# [Instructions to follow]
Please set down each line of the data again, unchanged.

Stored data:
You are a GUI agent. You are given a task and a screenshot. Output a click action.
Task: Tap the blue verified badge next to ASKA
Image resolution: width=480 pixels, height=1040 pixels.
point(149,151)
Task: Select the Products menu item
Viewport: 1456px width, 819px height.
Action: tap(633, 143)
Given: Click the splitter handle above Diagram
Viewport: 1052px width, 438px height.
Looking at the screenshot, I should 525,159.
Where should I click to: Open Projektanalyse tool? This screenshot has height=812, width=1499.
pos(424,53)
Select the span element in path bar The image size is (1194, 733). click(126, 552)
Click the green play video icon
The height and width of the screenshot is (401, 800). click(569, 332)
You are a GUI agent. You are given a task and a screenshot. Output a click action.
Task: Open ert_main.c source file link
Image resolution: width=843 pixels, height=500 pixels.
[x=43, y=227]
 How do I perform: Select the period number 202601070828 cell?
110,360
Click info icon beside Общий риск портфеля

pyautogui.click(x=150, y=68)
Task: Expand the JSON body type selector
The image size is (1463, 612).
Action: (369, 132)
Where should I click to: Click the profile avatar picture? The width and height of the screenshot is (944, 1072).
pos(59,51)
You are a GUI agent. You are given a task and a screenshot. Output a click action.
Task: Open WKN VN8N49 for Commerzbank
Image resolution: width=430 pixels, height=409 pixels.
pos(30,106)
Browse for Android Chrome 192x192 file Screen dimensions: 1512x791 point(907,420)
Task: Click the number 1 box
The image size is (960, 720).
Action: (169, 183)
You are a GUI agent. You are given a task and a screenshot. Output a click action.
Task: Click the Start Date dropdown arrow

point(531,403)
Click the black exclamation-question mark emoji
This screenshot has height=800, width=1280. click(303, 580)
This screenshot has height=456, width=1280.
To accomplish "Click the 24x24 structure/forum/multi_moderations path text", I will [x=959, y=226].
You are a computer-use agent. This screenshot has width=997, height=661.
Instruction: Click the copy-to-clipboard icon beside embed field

# [Result of the task]
You are a GUI agent. You are given a task and a screenshot. Output a click action.
Task: Tap the blue verified badge next to ASKA
Image resolution: width=480 pixels, height=1040 pixels.
point(149,151)
Task: Select the Products menu item
Viewport: 1456px width, 819px height.
Action: tap(633, 143)
Given: Click the splitter handle above Diagram
Viewport: 1052px width, 438px height.
Looking at the screenshot, I should 525,159.
Where should I click to: Open Projektanalyse tool? This screenshot has height=812, width=1499.
pos(424,53)
Select the span element in path bar The image size is (1194, 733). click(126, 552)
Click the green play video icon
The height and width of the screenshot is (401, 800). click(569, 332)
You are a GUI agent. You are given a task and a screenshot. Output a click action.
Task: Open ert_main.c source file link
Image resolution: width=843 pixels, height=500 pixels.
[x=43, y=227]
 How do I perform: Select the period number 202601070828 cell?
110,360
Click info icon beside Общий риск портфеля

pyautogui.click(x=150, y=68)
Task: Expand the JSON body type selector
The image size is (1463, 612).
Action: (369, 132)
Where should I click to: Click the profile avatar picture? The width and height of the screenshot is (944, 1072).
pos(59,51)
You are a GUI agent. You are given a task and a screenshot. Output a click action.
Task: Open WKN VN8N49 for Commerzbank
Image resolution: width=430 pixels, height=409 pixels.
pos(30,106)
Browse for Android Chrome 192x192 file Screen dimensions: 1512x791 point(907,420)
Task: Click the number 1 box
The image size is (960, 720).
Action: (169, 183)
You are a GUI agent. You are given a task and a screenshot. Output a click action.
Task: Click the Start Date dropdown arrow

point(531,403)
Click the black exclamation-question mark emoji
This screenshot has height=800, width=1280. click(303, 580)
This screenshot has height=456, width=1280.
To accomplish "Click the 24x24 structure/forum/multi_moderations path text", I will [x=959, y=226].
You are a computer-use agent. This screenshot has width=997, height=661.
Instruction: Click the copy-to-clipboard icon beside embed field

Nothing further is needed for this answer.